Colorado Hunter: Paying homage to ‘Bear Bill’ |

Colorado Hunter: Paying homage to ‘Bear Bill’

Dan Olsen/For Colorado Hunter
The tombstone of noted bear hunter William Harvey.
Courtesy Photo

Have some extra time after your hunt? Visit the cemetery in Steamboat Springs to pay your respects to “Bear Bill,” a Civil War veteran who likely tallied more bear kills than most Northwest Colorado hunters combined.

William E. Harvey killed so many bears in Routt County that he was affectionately known throughout the Yampa Valley as “Bear Bill.” His tombstone in the Steamboat Springs Cemetery proudly claims 56 kills in his 75 years of life, before his death on Sept. 14, 1914.

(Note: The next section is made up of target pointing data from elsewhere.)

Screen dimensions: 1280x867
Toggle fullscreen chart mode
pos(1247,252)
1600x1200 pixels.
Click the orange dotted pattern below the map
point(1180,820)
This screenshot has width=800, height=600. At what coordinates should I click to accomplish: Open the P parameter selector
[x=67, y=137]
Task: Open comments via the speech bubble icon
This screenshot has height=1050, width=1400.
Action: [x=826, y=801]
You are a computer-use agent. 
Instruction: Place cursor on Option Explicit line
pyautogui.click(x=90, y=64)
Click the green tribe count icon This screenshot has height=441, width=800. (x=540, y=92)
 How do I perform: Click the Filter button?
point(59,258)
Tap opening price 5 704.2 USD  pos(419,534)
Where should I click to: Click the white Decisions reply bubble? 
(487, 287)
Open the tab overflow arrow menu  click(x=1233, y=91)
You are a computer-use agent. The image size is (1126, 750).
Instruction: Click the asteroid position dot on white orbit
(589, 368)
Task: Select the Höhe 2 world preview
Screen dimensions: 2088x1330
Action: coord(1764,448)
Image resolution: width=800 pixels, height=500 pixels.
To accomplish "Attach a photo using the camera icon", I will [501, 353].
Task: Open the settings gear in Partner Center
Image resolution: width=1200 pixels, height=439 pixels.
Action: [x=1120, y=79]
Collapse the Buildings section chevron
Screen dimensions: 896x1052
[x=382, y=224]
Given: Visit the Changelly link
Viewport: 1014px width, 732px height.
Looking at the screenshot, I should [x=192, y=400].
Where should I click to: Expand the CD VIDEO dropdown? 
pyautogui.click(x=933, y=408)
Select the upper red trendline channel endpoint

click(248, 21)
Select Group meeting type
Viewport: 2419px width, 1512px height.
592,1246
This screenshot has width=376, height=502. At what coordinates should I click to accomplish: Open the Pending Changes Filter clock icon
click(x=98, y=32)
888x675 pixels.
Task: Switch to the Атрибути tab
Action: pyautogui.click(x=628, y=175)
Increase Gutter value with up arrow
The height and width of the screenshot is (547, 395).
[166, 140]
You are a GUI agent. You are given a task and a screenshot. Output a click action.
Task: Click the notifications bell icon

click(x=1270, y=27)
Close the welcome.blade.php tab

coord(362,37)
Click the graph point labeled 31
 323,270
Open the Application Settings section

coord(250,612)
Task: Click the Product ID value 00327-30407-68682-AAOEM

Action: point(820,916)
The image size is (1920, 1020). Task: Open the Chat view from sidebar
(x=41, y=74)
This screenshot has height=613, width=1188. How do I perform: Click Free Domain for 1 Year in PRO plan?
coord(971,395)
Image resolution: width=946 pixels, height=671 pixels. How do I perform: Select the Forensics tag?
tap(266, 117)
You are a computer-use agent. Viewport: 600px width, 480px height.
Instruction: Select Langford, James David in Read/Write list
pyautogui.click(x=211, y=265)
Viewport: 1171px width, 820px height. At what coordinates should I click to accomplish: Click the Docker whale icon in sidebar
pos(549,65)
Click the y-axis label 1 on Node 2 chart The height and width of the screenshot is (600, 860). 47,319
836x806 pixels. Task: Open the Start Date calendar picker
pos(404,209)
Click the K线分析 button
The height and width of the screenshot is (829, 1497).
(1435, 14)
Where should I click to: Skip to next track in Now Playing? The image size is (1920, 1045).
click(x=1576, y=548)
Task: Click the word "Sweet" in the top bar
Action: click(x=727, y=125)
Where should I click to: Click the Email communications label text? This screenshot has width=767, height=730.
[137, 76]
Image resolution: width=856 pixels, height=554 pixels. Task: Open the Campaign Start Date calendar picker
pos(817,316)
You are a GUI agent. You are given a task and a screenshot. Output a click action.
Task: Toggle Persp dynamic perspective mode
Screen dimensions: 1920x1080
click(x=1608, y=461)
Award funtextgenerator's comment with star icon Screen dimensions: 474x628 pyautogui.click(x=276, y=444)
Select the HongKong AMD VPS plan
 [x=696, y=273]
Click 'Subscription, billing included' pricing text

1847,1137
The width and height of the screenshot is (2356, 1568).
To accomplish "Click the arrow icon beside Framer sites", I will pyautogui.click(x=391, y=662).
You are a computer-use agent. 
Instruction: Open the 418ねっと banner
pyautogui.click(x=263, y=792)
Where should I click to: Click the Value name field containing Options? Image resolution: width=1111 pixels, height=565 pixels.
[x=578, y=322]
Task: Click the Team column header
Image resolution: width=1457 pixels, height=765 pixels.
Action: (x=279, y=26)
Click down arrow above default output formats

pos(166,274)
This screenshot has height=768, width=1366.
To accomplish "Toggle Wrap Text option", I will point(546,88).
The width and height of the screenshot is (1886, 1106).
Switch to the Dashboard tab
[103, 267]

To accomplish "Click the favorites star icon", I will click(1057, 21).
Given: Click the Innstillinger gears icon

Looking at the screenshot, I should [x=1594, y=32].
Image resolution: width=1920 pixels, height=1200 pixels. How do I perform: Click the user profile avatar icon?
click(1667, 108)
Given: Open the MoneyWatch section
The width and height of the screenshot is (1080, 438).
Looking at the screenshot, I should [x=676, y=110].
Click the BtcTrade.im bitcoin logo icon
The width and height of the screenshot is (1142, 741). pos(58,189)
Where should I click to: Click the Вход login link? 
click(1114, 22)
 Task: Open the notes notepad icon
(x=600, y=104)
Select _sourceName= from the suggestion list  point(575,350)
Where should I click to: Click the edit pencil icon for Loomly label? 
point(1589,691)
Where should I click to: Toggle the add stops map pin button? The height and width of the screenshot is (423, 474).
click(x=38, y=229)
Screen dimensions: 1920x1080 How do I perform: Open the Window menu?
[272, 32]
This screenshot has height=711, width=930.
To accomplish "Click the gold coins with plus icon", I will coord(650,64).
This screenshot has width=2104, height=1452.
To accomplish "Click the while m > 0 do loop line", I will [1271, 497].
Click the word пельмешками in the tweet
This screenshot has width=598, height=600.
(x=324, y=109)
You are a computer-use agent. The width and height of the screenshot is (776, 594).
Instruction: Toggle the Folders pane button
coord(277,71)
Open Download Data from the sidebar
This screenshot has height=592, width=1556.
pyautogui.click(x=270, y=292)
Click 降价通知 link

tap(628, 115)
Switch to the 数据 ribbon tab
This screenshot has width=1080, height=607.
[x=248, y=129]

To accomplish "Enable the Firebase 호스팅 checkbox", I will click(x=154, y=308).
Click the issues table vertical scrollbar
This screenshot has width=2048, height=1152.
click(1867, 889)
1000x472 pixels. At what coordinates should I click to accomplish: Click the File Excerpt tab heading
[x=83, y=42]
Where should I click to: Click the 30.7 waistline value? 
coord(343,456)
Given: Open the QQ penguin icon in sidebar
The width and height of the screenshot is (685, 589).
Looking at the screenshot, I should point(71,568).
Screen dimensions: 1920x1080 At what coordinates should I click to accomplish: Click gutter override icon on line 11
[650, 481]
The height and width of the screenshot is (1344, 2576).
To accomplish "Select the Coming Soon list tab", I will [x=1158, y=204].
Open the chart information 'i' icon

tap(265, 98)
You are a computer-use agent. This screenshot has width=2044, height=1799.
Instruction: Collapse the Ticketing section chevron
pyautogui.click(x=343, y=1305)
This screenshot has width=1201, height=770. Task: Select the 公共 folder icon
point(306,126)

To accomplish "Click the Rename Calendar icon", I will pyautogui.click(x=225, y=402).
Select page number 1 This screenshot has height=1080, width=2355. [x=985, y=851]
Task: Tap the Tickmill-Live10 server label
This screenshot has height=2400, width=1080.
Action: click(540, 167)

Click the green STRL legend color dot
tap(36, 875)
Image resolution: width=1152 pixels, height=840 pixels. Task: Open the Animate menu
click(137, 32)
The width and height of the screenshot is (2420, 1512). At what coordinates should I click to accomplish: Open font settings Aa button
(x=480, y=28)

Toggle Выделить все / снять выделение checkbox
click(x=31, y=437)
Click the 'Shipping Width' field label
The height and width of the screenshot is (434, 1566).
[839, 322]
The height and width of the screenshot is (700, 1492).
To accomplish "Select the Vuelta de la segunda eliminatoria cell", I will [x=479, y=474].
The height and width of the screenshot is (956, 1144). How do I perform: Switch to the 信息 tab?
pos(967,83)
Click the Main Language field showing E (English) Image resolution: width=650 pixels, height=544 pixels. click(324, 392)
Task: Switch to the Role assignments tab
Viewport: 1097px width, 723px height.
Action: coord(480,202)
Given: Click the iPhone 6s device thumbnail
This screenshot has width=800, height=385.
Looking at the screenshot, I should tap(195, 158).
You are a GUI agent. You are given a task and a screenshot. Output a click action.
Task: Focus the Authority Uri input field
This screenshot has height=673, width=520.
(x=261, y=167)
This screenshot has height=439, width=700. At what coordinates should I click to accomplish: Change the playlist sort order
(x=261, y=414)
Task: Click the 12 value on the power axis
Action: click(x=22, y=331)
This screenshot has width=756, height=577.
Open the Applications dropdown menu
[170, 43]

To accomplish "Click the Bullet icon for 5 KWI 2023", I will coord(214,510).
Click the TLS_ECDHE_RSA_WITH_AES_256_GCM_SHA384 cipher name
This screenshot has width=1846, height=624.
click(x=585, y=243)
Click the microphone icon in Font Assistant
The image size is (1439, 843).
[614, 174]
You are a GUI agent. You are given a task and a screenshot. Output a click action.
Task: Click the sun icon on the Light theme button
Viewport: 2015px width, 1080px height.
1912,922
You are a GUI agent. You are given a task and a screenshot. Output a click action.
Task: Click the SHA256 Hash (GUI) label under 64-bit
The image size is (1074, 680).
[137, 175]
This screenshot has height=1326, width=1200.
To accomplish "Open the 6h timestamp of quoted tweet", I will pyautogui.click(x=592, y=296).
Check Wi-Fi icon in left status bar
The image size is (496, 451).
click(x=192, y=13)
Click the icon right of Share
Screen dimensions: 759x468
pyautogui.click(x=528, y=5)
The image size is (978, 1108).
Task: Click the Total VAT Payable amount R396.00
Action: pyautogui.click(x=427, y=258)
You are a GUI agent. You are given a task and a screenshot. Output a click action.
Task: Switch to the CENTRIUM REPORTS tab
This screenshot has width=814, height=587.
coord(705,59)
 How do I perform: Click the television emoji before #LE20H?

“That’s definitely a pretty impressive number,” says local hunter Cedar Beauregard. “Although I did hear of a sheep hunter up north who said he had more than 100.”

Making Harvey’s feat even more impressive is that Harvey was wounded in his left eye and leg, likely at Shiloh, when serving as a Kentucky Volunteer with the Union Army during the Civil War. According to an 1890 census, his enlistment was August 6, 1861, serving in the 2nd Regiment of Company A in the cavalry.

In the 1880s, Harvey homesteaded on what is now the Brenner Ranch near Steamboat. Hunting into his 70s, Harvey averaged nearly two bears each year for his thirty years of hunting, despite his war injuries. His obituary listed him as an unmarried rancher, hunter, and soldier.